**EXERCISE DETAILS**
Work through the data below and give the number of lines holding "will", nothing more.
+ + + + +
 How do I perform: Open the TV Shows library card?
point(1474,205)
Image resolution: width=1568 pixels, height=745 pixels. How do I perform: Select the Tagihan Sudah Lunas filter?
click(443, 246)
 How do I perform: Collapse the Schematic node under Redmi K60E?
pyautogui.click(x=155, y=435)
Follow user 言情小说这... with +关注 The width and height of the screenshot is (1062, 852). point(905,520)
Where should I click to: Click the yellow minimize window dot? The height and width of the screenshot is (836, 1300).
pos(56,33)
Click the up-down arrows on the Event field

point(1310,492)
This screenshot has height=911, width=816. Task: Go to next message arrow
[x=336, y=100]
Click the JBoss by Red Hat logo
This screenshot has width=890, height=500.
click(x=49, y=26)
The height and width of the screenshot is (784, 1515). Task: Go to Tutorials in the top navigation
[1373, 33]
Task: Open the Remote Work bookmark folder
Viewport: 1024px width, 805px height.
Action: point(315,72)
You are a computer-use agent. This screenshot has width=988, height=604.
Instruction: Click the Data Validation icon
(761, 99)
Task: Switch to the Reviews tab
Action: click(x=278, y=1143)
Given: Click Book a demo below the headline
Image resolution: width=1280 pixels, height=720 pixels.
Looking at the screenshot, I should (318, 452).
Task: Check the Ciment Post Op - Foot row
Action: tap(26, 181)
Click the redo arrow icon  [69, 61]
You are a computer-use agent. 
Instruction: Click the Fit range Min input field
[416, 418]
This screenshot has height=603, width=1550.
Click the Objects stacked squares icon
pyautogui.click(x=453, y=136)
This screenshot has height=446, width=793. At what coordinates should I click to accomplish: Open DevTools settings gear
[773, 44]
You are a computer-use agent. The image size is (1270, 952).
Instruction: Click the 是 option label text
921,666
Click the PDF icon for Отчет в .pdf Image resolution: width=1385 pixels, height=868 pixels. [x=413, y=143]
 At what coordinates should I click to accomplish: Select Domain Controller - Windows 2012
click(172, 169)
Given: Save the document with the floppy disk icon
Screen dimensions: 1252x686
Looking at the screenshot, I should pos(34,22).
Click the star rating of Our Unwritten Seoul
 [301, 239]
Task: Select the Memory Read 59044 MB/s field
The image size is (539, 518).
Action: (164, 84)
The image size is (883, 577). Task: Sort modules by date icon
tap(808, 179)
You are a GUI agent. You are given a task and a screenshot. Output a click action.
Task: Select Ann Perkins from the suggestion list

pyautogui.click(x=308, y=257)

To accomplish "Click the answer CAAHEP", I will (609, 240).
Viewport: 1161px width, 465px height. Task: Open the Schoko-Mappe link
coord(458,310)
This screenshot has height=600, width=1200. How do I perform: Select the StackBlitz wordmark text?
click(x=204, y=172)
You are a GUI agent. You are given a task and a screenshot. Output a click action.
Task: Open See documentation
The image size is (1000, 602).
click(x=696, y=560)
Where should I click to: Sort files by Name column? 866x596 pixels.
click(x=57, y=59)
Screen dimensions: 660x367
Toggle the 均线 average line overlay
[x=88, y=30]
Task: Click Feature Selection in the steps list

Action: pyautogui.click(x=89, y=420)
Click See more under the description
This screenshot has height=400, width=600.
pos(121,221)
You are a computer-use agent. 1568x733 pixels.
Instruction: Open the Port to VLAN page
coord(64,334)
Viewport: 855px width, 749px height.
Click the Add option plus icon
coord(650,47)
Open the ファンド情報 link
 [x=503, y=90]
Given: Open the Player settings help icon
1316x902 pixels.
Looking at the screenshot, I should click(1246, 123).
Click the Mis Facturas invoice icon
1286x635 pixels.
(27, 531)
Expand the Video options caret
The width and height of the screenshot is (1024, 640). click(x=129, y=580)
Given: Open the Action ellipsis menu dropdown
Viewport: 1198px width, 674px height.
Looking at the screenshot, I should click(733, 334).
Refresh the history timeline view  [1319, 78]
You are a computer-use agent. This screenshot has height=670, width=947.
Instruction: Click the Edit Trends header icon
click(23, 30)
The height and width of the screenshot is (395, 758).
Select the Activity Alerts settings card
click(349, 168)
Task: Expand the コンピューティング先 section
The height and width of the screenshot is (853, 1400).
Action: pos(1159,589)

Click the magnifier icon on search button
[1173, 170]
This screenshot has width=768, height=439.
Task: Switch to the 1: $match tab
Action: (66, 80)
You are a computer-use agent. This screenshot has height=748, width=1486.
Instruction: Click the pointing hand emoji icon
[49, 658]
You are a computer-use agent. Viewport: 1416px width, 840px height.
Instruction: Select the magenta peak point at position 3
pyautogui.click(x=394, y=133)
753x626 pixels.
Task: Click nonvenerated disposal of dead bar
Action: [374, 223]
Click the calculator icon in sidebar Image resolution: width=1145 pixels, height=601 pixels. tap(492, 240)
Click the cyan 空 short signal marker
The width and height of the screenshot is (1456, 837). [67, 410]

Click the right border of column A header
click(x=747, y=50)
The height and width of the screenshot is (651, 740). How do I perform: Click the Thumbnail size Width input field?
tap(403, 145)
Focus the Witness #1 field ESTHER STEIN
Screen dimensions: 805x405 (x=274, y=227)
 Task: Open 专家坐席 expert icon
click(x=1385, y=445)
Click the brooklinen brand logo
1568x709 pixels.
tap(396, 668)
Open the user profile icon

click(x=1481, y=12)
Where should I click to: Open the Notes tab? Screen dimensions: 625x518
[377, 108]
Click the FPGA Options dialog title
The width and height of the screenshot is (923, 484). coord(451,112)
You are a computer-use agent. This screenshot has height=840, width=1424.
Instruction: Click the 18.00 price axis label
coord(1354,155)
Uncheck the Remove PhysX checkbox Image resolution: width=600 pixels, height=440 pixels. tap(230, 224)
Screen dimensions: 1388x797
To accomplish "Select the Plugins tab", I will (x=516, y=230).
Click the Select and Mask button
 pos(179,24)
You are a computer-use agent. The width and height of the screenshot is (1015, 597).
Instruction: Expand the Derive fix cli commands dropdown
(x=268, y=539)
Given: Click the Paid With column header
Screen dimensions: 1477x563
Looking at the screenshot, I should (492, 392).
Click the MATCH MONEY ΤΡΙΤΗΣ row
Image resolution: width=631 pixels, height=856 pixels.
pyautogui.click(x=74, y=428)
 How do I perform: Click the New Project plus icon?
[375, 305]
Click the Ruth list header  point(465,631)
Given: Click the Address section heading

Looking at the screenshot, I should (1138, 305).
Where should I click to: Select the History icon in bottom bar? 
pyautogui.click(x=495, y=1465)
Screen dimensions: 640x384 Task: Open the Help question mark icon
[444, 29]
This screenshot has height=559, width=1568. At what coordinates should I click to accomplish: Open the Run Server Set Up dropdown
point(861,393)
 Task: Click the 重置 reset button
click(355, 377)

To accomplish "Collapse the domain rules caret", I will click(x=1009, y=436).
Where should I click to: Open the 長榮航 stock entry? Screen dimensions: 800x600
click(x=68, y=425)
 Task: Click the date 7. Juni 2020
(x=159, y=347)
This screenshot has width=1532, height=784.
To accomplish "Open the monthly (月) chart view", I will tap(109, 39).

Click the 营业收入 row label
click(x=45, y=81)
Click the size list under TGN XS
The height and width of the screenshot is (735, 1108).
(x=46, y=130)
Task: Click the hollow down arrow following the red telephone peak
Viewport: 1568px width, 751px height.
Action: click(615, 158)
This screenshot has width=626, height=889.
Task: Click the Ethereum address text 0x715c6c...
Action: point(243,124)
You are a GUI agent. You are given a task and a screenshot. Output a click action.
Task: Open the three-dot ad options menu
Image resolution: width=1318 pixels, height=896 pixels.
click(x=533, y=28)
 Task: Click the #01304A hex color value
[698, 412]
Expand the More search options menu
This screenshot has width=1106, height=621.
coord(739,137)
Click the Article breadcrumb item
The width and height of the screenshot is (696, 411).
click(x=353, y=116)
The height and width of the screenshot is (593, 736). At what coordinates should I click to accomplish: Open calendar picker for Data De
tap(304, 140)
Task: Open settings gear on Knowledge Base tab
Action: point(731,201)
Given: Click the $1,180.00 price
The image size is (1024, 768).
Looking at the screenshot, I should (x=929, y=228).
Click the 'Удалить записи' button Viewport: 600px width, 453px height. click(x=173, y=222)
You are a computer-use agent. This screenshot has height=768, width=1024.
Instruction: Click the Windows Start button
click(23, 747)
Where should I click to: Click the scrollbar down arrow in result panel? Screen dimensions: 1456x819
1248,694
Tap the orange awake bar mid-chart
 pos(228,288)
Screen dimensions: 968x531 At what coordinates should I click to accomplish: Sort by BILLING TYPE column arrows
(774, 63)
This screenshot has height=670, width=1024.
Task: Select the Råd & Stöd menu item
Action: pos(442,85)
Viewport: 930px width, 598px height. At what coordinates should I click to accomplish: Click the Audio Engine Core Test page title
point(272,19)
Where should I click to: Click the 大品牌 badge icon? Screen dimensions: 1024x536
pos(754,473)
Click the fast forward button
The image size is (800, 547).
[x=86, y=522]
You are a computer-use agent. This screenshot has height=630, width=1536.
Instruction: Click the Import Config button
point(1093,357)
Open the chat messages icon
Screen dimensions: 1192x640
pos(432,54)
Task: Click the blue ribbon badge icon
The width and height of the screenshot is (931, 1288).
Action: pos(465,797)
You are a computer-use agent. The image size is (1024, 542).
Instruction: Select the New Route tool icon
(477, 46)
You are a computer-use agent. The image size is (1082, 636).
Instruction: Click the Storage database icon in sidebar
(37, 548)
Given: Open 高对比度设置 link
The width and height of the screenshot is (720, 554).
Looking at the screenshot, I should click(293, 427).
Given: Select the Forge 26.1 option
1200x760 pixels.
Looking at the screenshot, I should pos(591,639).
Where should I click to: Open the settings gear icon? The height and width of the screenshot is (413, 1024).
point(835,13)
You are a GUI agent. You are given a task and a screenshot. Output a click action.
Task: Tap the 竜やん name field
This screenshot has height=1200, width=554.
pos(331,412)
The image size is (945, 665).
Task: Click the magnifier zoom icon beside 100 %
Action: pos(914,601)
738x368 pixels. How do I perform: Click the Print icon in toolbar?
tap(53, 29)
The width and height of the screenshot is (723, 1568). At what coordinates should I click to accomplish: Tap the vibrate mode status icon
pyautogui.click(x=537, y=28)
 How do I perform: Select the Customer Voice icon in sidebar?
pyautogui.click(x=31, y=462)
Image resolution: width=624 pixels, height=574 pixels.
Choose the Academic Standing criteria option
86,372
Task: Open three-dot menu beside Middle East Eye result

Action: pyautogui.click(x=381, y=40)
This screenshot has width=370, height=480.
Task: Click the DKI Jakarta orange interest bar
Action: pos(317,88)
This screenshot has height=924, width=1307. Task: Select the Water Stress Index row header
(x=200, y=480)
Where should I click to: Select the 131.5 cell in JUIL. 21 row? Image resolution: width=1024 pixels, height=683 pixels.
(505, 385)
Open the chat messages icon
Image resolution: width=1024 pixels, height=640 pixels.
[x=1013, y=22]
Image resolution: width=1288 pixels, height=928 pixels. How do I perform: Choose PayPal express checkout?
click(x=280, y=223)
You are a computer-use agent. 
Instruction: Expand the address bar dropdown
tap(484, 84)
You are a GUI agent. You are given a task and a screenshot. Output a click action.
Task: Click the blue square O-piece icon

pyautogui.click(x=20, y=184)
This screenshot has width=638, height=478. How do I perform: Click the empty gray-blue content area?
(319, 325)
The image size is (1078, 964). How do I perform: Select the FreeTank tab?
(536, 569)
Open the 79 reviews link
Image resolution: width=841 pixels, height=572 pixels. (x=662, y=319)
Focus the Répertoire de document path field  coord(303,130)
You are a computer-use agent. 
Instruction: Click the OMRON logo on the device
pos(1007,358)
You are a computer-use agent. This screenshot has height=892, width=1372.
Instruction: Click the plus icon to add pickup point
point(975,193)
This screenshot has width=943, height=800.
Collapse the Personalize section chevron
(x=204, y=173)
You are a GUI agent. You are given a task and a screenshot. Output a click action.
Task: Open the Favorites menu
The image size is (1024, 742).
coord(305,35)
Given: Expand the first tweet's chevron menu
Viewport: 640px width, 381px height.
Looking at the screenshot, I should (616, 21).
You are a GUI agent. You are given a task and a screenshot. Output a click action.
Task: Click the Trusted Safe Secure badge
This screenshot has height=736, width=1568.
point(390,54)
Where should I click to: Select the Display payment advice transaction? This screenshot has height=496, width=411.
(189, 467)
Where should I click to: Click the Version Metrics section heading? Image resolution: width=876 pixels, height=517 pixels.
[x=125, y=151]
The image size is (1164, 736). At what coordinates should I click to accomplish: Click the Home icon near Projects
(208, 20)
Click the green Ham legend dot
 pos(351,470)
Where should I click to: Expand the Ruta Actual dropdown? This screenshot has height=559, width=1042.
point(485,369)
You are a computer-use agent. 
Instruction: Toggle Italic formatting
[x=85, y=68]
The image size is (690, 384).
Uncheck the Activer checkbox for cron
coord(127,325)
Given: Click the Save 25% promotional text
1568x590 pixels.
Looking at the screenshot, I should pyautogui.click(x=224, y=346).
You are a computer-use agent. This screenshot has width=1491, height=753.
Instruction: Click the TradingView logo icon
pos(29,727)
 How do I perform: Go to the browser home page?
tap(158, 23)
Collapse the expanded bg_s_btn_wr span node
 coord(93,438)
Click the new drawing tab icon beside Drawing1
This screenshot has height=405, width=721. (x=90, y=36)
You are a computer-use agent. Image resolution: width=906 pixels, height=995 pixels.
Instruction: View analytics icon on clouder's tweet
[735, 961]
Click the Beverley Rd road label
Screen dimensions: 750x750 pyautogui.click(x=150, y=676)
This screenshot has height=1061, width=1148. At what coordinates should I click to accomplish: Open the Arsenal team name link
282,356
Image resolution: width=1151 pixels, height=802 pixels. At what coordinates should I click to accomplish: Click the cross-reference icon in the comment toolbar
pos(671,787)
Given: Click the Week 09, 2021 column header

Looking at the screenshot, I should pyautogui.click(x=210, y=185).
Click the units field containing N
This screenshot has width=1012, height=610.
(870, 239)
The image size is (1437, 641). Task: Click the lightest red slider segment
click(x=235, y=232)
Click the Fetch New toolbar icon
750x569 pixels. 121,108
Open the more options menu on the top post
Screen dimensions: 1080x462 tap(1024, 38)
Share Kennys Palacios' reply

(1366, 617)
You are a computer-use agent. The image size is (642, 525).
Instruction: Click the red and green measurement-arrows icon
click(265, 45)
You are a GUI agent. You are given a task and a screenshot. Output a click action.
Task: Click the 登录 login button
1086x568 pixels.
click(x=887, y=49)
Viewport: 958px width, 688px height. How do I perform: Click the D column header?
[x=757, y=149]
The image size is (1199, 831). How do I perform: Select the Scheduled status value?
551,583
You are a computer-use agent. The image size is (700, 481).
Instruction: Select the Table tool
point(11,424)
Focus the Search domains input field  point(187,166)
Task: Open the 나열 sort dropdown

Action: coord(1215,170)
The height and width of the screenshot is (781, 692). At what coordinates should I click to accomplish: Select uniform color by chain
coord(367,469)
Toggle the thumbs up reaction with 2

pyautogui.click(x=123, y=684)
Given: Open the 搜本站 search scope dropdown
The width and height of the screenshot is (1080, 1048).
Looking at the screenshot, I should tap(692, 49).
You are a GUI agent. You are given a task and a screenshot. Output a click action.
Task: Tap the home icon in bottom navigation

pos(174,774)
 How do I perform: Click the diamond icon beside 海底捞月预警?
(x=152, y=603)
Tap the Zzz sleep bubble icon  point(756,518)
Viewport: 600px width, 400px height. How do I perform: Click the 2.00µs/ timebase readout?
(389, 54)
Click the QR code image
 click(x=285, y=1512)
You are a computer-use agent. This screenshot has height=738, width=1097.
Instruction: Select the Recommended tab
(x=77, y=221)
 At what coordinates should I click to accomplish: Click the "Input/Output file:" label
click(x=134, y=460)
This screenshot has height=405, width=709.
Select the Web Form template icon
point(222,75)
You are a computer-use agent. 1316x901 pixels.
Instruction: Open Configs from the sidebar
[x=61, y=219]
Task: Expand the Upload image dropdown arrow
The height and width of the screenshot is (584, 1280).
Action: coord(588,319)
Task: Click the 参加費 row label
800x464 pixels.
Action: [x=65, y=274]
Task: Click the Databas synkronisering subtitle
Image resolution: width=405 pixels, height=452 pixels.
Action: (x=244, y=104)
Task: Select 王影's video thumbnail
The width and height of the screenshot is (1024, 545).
+ + + + +
**RESULT BELOW**
4